First, let's understand what "unit circle" means. It means all the points $z$ that are exactly 1 unit away from the center (0) on a number plane. Think of it like all the points on the edge of a circle with a radius of 1.

**Step 1: Why it doesn't work at $z=1$.**
If $z=1$, the series becomes $\frac{1}{1} + \frac{1}{2} + \frac{1}{3} + \frac{1}{4} + \dots$.
This is a famous series called the "harmonic series." My teacher taught us that even though the terms get smaller and smaller, if you add them all up, the total just keeps growing forever! It never settles down to a specific number. So, it "diverges" (means it doesn't converge). That's why the problem says to exclude $z=1$.

**Step 2: Why it works for other points on the unit circle (when $z \neq 1$).**
Let's pick any other point $z$ on the unit circle, like $i$ (which is $0+1i$) or $-1$ or $\frac{\sqrt{2}}{2} + i\frac{\sqrt{2}}{2}$.

* **The "getting smaller" part:** The terms in our series are $\frac{z^n}{n}$. The "size" (or absolute value) of each term is $|\frac{z^n}{n}|$. Since $z$ is on the unit circle, its size is 1, so $|z^n|$ is also 1. This means the size of each term is $\frac{1}{n}$.
So, the sizes of the terms are $1, \frac{1}{2}, \frac{1}{3}, \frac{1}{4}, \dots$. These numbers definitely get smaller and smaller, approaching zero. This is a very good sign for convergence!

* **The "spinning around" part:** Now, let's look at the $z^n$ part without the $\frac{1}{n}$.
When you multiply a number on the unit circle by itself, like $z, z^2, z^3, \dots$, these numbers just keep spinning around the unit circle. They don't fly off into space, and they don't shrink to zero. They just keep going round and round.
If we imagine adding up just these $z^n$ terms: $z + z^2 + z^3 + \dots + z^N$. Because $z \neq 1$, these numbers are always pointing in different directions around the circle. This means that when you add them up, they tend to "cancel out" each other's effects a bit. So, the total sum of these $z^n$ terms stays in a pretty small, limited area; it doesn't run off to infinity. My teacher called this "bounded partial sums." It's like taking steps of length 1, but constantly changing direction. You won't end up infinitely far from your starting point.

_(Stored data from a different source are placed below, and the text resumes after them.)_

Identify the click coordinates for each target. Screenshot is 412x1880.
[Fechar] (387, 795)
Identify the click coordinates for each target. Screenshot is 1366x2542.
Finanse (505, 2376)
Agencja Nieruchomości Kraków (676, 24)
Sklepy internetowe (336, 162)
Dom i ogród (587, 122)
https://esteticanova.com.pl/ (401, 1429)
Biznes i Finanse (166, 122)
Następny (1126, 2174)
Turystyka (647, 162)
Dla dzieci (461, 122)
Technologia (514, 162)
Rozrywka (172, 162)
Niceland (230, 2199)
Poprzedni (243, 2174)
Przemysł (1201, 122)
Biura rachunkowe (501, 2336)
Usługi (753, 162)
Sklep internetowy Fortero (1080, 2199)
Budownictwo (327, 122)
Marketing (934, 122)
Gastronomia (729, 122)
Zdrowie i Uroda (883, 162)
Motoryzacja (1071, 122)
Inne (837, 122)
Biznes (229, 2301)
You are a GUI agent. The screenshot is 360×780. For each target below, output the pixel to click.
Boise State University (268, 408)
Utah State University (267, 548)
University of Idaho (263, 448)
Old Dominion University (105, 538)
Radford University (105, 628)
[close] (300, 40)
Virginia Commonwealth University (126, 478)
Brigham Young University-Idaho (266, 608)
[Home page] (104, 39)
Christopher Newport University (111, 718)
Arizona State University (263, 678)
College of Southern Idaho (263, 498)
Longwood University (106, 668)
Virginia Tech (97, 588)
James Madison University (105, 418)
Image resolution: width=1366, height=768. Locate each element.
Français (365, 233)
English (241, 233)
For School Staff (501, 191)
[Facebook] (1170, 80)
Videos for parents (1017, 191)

**Putting it all together:**
We have two important things happening for $z \neq 1$:
1. Each individual term $\frac{z^n}{n}$ is getting super tiny as $n$ gets bigger, because of the $\frac{1}{n}$ part. This makes the contributions from later terms very small.
2. The directions of the $z^n$ terms are constantly changing and "balancing out," making sure that the sums of these terms don't get out of control and explode.

Because the terms are shrinking to zero *and* their cumulative effect doesn't get infinitely large in one direction, the series actually adds up to a specific, finite number for all $z$ on the unit circle except for $z=1$. It "converges"!